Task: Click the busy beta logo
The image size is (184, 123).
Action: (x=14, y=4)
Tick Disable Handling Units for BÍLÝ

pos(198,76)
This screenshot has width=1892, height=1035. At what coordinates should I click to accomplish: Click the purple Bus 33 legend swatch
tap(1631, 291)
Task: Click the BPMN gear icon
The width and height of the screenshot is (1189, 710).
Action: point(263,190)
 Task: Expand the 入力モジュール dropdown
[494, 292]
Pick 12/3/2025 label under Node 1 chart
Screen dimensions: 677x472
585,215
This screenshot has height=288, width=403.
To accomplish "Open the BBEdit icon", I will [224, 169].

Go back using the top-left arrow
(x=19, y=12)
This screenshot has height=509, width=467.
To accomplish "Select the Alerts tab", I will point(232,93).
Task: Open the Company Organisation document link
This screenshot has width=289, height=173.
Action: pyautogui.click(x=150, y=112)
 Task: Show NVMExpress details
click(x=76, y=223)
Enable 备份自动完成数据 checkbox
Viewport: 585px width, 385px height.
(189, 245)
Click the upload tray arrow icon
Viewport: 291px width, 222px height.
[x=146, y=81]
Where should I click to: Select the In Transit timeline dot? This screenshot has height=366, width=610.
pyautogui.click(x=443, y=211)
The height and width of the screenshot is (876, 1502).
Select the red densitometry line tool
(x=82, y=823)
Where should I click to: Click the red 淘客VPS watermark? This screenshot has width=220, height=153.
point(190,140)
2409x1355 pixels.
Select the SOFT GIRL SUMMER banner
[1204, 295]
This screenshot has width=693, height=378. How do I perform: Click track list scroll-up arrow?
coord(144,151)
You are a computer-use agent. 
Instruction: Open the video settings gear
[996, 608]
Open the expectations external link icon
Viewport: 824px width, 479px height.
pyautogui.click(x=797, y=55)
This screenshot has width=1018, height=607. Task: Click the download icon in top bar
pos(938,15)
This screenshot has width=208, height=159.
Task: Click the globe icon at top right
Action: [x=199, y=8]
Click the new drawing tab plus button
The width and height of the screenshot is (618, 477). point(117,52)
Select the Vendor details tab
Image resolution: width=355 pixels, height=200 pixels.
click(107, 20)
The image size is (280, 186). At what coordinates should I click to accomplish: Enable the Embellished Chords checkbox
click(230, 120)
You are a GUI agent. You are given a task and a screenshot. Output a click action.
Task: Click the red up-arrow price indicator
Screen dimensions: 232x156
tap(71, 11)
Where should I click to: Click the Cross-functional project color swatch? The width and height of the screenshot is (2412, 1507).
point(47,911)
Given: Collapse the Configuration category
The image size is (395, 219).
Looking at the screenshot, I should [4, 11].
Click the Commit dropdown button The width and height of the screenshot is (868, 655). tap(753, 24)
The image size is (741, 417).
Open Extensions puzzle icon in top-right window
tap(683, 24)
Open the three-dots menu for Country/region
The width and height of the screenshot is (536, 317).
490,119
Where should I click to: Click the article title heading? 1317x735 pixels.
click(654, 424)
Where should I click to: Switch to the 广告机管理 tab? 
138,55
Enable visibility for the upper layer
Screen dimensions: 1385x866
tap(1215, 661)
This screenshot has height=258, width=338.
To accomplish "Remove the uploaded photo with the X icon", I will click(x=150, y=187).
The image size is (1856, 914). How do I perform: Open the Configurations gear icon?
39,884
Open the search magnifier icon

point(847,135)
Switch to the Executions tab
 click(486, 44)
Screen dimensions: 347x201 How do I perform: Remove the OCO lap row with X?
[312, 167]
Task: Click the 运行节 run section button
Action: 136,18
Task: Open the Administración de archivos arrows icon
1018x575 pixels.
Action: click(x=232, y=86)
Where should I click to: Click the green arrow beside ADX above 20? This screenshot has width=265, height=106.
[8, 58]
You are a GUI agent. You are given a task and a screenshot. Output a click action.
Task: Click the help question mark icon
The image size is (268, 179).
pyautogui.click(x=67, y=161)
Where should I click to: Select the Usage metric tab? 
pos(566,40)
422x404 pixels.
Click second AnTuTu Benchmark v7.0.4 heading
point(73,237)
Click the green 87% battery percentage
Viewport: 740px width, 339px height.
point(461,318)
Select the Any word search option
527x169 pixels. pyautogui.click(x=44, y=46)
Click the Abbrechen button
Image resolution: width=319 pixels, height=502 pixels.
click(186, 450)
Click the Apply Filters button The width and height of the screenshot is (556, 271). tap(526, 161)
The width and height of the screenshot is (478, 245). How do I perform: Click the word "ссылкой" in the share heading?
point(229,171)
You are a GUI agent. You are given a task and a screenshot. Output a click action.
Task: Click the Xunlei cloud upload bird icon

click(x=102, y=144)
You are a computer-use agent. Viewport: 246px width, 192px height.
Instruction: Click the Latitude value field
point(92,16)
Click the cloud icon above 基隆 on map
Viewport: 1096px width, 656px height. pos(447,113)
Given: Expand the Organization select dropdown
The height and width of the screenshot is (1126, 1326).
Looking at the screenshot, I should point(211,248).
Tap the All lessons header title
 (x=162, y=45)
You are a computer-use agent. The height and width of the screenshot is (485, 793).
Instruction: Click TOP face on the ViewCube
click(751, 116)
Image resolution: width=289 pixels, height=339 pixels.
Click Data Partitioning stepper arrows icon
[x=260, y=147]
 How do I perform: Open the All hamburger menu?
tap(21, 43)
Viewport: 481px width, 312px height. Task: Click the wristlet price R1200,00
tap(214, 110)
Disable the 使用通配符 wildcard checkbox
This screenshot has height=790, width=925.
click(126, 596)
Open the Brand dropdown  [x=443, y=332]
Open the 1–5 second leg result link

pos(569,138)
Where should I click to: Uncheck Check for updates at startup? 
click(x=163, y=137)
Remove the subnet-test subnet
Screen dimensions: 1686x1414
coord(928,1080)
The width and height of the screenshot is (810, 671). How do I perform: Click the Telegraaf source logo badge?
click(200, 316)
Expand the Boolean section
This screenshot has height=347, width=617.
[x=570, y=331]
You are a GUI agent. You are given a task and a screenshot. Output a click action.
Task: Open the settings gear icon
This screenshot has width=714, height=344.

**Given task**
Copy out the items above verbatim, beginning with the line that contains "Click the green 87% battery percentage" and ending with the line that contains "(x=162, y=45)", both of these lines included.

**Complete output**
Click the green 87% battery percentage
Viewport: 740px width, 339px height.
point(461,318)
Select the Any word search option
527x169 pixels. pyautogui.click(x=44, y=46)
Click the Abbrechen button
Image resolution: width=319 pixels, height=502 pixels.
click(186, 450)
Click the Apply Filters button The width and height of the screenshot is (556, 271). tap(526, 161)
The width and height of the screenshot is (478, 245). How do I perform: Click the word "ссылкой" in the share heading?
point(229,171)
You are a GUI agent. You are given a task and a screenshot. Output a click action.
Task: Click the Xunlei cloud upload bird icon

click(x=102, y=144)
You are a computer-use agent. Viewport: 246px width, 192px height.
Instruction: Click the Latitude value field
point(92,16)
Click the cloud icon above 基隆 on map
Viewport: 1096px width, 656px height. pos(447,113)
Given: Expand the Organization select dropdown
The height and width of the screenshot is (1126, 1326).
Looking at the screenshot, I should point(211,248).
Tap the All lessons header title
 (x=162, y=45)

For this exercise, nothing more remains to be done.